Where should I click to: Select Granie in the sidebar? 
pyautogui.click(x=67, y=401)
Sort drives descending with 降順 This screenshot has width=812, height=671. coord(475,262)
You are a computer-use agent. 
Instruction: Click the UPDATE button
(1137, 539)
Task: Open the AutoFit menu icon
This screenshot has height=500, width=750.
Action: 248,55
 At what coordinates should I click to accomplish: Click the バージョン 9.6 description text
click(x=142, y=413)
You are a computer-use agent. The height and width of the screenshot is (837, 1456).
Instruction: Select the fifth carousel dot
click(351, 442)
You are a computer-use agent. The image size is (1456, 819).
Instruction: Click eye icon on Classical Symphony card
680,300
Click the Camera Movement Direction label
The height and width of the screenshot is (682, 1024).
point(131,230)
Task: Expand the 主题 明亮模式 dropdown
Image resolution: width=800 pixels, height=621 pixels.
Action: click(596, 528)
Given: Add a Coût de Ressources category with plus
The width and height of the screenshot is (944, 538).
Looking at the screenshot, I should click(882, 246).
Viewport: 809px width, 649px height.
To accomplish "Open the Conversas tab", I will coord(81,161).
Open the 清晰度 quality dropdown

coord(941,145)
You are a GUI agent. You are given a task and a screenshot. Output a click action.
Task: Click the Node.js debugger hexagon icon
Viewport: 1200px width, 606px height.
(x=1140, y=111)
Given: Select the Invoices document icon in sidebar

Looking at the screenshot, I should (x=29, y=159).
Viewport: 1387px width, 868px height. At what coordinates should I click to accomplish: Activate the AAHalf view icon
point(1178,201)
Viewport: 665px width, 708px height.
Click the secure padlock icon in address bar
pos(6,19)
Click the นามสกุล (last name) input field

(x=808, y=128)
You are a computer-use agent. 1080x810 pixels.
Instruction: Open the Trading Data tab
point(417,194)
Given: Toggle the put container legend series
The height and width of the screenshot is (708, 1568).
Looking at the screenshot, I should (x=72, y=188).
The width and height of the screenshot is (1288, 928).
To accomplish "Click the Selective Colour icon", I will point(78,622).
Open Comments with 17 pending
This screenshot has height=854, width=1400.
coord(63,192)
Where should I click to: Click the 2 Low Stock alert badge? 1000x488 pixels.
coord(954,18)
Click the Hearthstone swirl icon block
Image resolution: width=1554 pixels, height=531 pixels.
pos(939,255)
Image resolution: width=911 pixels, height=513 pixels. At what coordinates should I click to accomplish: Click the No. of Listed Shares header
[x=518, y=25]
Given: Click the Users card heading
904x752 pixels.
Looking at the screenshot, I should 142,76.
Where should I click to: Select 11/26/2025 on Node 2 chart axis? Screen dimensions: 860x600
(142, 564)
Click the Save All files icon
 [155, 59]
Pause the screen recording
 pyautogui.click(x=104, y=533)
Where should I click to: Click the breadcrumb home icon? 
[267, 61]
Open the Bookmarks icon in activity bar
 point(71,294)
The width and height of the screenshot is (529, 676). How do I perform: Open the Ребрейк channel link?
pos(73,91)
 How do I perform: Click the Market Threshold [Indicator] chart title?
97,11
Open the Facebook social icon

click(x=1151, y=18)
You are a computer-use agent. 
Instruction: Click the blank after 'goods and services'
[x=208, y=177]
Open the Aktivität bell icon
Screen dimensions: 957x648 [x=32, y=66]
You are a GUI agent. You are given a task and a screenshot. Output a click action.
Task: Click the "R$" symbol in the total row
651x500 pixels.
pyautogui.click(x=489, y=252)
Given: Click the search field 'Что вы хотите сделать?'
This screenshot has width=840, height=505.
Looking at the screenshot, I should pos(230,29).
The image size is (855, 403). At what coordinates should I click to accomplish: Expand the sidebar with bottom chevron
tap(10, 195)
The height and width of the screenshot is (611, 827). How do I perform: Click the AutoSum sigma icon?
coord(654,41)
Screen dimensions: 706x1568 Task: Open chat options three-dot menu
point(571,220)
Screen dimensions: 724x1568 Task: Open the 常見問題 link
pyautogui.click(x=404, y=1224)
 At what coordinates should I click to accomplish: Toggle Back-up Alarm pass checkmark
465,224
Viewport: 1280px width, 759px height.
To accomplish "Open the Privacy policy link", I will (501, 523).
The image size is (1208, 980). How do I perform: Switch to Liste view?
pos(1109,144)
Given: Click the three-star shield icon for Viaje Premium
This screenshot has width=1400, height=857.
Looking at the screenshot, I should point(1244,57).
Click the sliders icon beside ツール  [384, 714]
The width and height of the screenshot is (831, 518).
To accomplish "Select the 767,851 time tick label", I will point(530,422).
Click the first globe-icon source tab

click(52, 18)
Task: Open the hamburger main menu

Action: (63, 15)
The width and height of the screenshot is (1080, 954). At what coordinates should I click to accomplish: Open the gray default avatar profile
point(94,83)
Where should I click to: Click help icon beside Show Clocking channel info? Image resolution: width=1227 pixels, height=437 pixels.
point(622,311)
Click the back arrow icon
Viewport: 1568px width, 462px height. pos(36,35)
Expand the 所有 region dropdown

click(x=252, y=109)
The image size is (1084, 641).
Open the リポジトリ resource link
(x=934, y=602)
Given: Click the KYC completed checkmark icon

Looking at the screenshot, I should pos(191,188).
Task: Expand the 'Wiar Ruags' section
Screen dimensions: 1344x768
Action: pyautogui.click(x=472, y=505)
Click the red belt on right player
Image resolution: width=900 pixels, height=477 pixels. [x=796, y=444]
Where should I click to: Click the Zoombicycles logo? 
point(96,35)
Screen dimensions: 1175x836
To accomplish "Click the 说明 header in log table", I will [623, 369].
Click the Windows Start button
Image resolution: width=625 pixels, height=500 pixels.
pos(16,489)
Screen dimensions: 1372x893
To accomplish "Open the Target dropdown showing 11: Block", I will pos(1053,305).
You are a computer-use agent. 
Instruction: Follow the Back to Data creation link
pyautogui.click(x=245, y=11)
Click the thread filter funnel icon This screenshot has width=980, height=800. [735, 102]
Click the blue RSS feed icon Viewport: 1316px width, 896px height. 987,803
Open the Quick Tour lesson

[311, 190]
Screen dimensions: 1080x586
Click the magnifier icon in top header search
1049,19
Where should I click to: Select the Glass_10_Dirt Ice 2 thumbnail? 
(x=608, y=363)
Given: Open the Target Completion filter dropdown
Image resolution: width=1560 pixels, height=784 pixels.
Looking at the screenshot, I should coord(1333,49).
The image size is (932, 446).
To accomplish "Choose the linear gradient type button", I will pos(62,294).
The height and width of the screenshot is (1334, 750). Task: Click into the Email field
+ + + +
▸ **Directive**
Print, without any change, the rows that open with the line containing "The width and height of the screenshot is (529, 676)." and close with the line containing "pos(1109,144)", including both of those lines.

▸ **Final result**
The width and height of the screenshot is (529, 676). How do I perform: Open the Ребрейк channel link?
pos(73,91)
 How do I perform: Click the Market Threshold [Indicator] chart title?
97,11
Open the Facebook social icon

click(x=1151, y=18)
You are a computer-use agent. 
Instruction: Click the blank after 'goods and services'
[x=208, y=177]
Open the Aktivität bell icon
Screen dimensions: 957x648 [x=32, y=66]
You are a GUI agent. You are given a task and a screenshot. Output a click action.
Task: Click the "R$" symbol in the total row
651x500 pixels.
pyautogui.click(x=489, y=252)
Given: Click the search field 'Что вы хотите сделать?'
This screenshot has width=840, height=505.
Looking at the screenshot, I should pos(230,29).
The image size is (855, 403). At what coordinates should I click to accomplish: Expand the sidebar with bottom chevron
tap(10, 195)
The height and width of the screenshot is (611, 827). How do I perform: Click the AutoSum sigma icon?
coord(654,41)
Screen dimensions: 706x1568 Task: Open chat options three-dot menu
point(571,220)
Screen dimensions: 724x1568 Task: Open the 常見問題 link
pyautogui.click(x=404, y=1224)
 At what coordinates should I click to accomplish: Toggle Back-up Alarm pass checkmark
465,224
Viewport: 1280px width, 759px height.
To accomplish "Open the Privacy policy link", I will (501, 523).
The image size is (1208, 980). How do I perform: Switch to Liste view?
pos(1109,144)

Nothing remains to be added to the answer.